Vicki – Genre isn’t something I think about. It is merely something that comes afterwards when everything is finished and it requires categorisation. I have an illustrated children’s book, poetry, short stories, mysteries and ‘urban noir’. If I were to categorise it, I would say my writing is always a little dark, a little twisted, and a lot romantic (in an ‘mind’ as opposed to ‘heart’ kind of way).

“Australian Authors” – What do you think about the ebook revolution?

Vicki – I applaud it’s versatility, the ease of access, the opening up of the market to authors who would not have had the opportunity otherwise. Technology now allows writers to truly have a voice, to tell our story, without being hampered by the restrictions of suits and “pop” culture. As with everything however, the power of eBooks is a double-edged sword. Their popularity has impacted the quality of the work that is out there. Words are driven by the need for more content as opposed to more quality/imagination. As such ebooks have disrupted the ‘art’ of writing, turning it into a way to make money as opposed to a way to be heard. My objection to this other side of ebooks is why my first book was published in paper, I wanted to create art, not only with the story and the illustrations but also with vessel. The paper choice, the cover design, the weight and feel, all come together to present a whole image to the reader, a whole experience. And that is a wonderful thing.

“Australian Authors” – Do you start a book with a definite plot, or do you just write?

Vicki – I write. Life doesn’t have a plan, so nor do my stories.

“Australian Authors” – Pen or type writer or computer?

Vicki – Would you believe that I wrote my second manuscript entirely on my phone? I brainstorm and mind map on paper, write on whatever I have on hand at the time (pen, phone, computer) and redraft on my PC. For editing I need the bigger landscape in order to see everything clearly. I would write on the walls if I could.

“Australian Authors” – Do your characters seem to hijack the story, or are you always in control?

Vicki – I am in control but my characters will tell me if I am trying to get them to do something they just wouldn’t do. I always see them standing off to the side with their arms crossed looking petulant. That is when I know I am going down the wrong path.

“Australian Authors” – Are your characters based on real people or completely imagined?

Vicki – A little from column A and a lot from column B. People are so complex, I spend a lot of time observing them. If I am intrigued by something, a small habit or phrase unique to someone I may create something similar. People are quirky, I think characters in stories need that quirkiness in order for them to feel real.

“Australian Authors” – Have you thought about joining with another author to write a book?

Vicki – All of the time! As with most things in life, if you find the right person, the symbiotic energy created from bouncing off each other is almost explosive. It is a great driving force to meet deadlines, to challenge personal creative boundaries, and to meet a higher standard.

“Australian Authors” – Who are your favourite authors?

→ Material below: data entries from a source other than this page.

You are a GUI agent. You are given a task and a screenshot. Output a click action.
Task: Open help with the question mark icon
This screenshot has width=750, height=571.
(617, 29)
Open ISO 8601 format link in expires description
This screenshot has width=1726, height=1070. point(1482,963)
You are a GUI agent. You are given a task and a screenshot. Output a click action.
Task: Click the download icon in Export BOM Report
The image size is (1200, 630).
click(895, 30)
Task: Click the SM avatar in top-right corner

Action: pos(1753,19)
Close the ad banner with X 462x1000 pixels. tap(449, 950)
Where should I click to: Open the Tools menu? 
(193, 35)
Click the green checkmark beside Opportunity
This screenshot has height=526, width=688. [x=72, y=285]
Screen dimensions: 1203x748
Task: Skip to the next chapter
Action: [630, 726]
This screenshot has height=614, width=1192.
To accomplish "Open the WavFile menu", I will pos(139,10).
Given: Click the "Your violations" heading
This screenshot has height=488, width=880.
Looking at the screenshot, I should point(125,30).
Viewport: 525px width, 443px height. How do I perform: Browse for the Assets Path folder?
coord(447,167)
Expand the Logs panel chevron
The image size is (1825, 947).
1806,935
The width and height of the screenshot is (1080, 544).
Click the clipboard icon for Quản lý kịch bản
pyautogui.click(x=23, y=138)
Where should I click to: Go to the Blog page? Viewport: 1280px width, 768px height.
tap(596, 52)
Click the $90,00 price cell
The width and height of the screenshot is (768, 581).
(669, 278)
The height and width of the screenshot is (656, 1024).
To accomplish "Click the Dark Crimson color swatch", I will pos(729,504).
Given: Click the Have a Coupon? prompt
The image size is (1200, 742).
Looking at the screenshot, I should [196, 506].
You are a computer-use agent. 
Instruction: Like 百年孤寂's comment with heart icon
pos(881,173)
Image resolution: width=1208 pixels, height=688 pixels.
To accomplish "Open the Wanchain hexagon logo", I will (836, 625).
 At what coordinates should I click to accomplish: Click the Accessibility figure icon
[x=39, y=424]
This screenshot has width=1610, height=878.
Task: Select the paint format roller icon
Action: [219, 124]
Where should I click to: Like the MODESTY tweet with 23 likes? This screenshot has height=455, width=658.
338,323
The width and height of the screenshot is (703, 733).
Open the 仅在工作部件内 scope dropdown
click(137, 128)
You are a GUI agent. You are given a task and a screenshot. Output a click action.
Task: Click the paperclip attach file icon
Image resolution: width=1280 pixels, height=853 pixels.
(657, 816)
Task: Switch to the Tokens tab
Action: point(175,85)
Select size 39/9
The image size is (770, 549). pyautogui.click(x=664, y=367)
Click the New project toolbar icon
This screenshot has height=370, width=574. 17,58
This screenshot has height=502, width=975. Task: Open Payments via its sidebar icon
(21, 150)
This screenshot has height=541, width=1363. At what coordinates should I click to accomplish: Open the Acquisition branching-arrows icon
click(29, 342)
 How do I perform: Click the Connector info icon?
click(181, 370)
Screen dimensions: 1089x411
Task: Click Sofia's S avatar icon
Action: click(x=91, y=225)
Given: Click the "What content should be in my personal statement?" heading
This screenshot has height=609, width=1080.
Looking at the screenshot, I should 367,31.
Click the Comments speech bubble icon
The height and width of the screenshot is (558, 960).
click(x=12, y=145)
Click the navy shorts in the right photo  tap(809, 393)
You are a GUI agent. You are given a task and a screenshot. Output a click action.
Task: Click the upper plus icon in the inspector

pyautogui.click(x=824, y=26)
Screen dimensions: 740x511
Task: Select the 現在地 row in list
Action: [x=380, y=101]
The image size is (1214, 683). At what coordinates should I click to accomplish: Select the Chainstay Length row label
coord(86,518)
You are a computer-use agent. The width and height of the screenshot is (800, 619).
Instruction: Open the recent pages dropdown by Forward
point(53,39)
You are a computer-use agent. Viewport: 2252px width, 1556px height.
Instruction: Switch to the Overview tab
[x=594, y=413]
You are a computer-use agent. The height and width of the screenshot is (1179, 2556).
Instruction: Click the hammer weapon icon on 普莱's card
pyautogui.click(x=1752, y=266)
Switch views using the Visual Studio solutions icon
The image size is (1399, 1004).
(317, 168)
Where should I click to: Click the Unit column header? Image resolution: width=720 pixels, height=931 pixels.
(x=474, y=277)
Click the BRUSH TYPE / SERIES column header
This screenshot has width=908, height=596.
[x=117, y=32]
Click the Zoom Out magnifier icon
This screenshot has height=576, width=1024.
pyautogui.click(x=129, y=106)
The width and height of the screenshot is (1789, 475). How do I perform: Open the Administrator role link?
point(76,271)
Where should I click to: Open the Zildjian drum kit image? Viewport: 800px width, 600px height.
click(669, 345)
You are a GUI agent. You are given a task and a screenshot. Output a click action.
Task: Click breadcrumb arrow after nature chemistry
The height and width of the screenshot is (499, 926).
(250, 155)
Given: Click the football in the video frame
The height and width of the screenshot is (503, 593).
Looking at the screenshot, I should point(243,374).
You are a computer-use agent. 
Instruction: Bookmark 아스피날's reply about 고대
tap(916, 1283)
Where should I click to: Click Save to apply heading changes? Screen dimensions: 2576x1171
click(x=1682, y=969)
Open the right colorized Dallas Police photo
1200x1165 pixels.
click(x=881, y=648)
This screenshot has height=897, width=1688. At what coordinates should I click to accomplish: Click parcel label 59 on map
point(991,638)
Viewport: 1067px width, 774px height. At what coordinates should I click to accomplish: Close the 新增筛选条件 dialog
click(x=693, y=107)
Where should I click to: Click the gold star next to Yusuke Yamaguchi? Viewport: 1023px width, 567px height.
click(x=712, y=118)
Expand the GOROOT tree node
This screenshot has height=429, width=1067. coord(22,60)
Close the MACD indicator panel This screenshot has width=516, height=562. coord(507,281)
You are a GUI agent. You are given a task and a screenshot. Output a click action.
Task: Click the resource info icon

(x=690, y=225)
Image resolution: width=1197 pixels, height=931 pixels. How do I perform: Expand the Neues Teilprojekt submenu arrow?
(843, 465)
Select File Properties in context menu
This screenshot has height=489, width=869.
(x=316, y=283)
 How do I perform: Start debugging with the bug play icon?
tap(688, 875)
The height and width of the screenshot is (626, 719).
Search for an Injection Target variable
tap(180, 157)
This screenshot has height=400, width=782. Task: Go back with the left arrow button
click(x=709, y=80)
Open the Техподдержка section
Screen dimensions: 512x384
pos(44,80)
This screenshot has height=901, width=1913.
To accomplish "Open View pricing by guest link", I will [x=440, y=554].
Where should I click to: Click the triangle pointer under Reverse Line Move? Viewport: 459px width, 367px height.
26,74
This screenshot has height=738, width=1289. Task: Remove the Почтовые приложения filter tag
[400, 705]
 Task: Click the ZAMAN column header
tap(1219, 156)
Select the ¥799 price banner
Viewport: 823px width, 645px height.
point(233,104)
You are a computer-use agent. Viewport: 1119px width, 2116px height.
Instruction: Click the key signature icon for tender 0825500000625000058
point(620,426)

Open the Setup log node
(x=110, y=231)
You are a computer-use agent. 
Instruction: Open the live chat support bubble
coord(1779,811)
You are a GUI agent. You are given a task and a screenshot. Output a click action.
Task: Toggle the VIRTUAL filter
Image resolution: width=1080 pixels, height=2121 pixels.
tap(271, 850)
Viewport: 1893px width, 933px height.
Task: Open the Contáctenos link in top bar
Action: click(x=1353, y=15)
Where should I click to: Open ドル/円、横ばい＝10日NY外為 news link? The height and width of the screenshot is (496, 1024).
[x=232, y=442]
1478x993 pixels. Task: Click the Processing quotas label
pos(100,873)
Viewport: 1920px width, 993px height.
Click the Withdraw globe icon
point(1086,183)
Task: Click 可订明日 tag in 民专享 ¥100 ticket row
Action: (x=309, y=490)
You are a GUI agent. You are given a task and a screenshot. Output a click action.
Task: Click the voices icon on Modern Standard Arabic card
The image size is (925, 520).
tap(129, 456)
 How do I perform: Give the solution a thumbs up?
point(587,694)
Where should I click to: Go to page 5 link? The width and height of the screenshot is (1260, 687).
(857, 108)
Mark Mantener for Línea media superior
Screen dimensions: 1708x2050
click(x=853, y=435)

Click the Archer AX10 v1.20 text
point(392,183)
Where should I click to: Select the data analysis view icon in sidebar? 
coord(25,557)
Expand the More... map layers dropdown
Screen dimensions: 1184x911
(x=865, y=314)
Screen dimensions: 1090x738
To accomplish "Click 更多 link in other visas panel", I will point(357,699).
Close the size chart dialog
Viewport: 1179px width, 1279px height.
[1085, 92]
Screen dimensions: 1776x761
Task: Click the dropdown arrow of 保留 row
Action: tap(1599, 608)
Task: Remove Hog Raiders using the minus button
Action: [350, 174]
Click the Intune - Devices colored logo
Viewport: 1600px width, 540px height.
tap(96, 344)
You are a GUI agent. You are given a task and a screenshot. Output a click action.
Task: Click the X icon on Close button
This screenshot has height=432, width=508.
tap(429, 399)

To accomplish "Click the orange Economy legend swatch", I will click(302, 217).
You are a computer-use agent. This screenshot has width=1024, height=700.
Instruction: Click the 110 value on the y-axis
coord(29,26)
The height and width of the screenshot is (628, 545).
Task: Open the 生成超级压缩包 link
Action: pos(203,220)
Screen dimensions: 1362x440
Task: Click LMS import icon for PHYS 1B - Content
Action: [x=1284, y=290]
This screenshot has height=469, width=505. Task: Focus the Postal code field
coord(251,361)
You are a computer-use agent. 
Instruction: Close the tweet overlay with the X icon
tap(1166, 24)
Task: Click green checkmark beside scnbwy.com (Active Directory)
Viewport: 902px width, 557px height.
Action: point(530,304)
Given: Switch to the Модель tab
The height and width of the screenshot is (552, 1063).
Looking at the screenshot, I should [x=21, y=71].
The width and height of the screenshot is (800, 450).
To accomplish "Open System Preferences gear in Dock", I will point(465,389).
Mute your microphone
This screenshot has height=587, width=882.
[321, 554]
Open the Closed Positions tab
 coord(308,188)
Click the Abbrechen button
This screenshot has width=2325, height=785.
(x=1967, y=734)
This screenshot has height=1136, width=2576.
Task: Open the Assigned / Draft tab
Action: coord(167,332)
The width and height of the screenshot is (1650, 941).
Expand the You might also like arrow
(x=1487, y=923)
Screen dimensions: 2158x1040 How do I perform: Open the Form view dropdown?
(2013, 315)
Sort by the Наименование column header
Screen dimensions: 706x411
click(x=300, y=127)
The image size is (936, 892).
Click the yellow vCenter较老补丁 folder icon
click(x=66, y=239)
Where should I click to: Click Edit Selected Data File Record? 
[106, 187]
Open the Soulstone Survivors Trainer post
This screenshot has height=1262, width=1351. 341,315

Vicki – Francis Hardinge – hands down, all time favourite. Brilliant author.
Patrick Rothfuss – astoundingly good.
James McGee – deceptively simple.

“Australian Authors” – What’s your advice to Authors? On writing? Publishing? Marketing?

Vicki – I have the privilege of being absolutely no-one. I am a person with a pen and a love of words. I write what I enjoy, what I want to read, that isn’t out there. If you are an author in the same boat, then what I will say is this, trust yourself. You are your audience. Someone out there will hear what you are saying, if you write with integrity (i.e. you are being true to your story). Trust yourself, and never underestimate the universality of the human experience.